“Forza Italia chiede al governo Crocetta di fermare il nuovo bando regionale per la formazione, che sarà pubblicato il giorno 14 agosto in Gazzetta Ufficiale (Gurs) e che consentirebbe di riattivare l’attività formativa solo da marzo 2016, e di prorogare invece la validità del bando 2012-2015 al prossimo anno, consentendo nel frattempo all’esecutivo e al parlamento regionale di riformare il settore. La nostra è una proposta responsabile, che auspichiamo che il governatore e la sua maggioranza accolgano immediatamente”.
Così l’onorevole Marco Falcone, capogruppo di Forza Italia all’Ars nel corso dell’incontro con i giornalisti tenutosi ieri a Palazzo dei Normanni.

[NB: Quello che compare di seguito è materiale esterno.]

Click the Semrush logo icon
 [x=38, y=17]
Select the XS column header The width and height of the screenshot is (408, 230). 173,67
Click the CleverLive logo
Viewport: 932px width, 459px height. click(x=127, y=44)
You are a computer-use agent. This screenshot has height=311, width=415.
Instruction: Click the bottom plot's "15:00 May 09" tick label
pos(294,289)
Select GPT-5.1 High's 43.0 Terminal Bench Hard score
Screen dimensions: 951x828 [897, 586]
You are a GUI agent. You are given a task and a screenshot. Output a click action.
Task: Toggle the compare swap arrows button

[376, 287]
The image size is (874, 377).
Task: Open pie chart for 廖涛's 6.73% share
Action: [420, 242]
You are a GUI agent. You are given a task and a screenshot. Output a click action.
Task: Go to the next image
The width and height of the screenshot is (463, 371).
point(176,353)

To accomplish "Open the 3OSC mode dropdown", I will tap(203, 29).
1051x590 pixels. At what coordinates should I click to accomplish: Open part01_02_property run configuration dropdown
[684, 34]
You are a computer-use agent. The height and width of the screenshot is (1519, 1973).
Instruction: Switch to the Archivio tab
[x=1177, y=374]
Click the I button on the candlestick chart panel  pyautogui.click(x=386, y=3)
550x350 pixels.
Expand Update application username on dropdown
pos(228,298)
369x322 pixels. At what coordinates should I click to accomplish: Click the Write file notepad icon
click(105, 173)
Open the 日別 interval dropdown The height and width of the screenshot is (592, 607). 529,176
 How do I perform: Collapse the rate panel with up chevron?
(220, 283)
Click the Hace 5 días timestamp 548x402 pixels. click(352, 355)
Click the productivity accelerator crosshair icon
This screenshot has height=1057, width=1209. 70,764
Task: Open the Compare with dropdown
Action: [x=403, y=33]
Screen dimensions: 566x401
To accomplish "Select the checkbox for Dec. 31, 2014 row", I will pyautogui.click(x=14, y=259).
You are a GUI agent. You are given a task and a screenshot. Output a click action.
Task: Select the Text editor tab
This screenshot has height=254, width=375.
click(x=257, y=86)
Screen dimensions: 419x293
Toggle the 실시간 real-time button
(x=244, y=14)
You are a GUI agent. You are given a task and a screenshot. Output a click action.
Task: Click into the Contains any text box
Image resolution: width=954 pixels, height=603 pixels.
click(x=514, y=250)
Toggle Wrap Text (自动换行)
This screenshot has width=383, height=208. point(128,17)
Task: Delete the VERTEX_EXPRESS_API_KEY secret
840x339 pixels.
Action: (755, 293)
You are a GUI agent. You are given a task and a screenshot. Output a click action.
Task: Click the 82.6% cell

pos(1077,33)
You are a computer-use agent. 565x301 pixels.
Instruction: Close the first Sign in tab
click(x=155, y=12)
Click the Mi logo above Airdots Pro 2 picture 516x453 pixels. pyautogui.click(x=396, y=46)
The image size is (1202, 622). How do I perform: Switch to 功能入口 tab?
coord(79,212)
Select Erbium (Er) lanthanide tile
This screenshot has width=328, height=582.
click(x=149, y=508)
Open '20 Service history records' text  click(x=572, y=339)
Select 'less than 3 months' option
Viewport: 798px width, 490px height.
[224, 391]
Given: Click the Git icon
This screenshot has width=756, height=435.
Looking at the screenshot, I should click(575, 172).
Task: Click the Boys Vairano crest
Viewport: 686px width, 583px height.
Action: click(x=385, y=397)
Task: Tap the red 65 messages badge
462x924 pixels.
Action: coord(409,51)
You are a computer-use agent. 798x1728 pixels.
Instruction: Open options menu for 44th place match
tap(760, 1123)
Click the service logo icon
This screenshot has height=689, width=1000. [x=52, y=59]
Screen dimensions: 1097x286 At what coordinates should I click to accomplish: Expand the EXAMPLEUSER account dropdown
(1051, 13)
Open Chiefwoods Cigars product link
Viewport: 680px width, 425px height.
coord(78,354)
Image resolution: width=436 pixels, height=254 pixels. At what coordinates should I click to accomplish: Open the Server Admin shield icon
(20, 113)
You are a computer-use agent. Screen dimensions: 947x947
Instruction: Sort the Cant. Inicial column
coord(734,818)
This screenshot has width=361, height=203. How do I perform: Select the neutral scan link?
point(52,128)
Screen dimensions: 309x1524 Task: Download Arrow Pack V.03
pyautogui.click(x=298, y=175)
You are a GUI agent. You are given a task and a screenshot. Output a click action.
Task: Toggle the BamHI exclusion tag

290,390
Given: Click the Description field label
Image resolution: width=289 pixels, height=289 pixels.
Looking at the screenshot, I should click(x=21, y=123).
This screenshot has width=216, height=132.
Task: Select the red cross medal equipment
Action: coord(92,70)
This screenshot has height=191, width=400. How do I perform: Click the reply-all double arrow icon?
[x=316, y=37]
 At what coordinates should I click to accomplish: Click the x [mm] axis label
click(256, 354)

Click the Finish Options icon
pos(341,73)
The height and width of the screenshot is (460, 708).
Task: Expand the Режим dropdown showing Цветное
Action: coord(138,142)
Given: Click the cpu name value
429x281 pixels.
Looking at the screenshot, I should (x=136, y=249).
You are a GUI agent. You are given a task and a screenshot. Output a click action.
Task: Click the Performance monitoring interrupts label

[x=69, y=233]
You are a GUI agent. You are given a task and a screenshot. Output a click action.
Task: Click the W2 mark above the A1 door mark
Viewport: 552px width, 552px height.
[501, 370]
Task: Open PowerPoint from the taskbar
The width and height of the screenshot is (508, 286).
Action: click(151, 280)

“Il lunghissimo iter previsto per il nuovo bando, che va dalla fase di istruttoria e ammissibilità, alla valutazione dei progetti, sino alla stesura della graduatoria provvisoria, di quella definitiva e all’ok della Corte dei Conti, farebbe perdere sette mesi a studenti e operatori della formazione – prosegue Falcone –, arrecando un danno enorme ai nostri giovani, che si impegnano per essere adeguatamente professionalizzati e per avere uno sbocco nel mondo del lavoro, e a tutti i docenti che nel frattempo rimarrebbero a piedi”.
“Pochi giorni fa il presidente della Regione ha incontrato i lavoratori della formazione insieme all’assessore Caruso, facendo intravedere la voglia di cambiare marcia e di passare a una fase nuova – afferma l’onorevole Vincenzo Figuccia, vice capogruppo azzurro all’Assemblea regionale –. Sino ad oggi per punire gli Enti la Regione ha penalizzato duramente i lavoratori e questo non è accettabile. Il governatore Crocetta e il Partito democratico facciano dunque tesoro degli errori passati e diano il via ad una riforma indispensabile, senza infrangere le speranze degli operatori, che si sentirebbero oltremodo presi in giro”.
“Si faccia altresì il passaggio dal CEFOP al CERF – conclude Figuccia – si garantiscano gli ammortizzatori sociali per il 2014 e il 2015, si istituisca l’albo unico dal quale gli enti formativi debbano attingere per l’utilizzo dei lavoratori per le politiche attive del lavoro, si garantisca la proroga a tutti quegli operatori della formazione che si trovano sprovvisti di contratto”.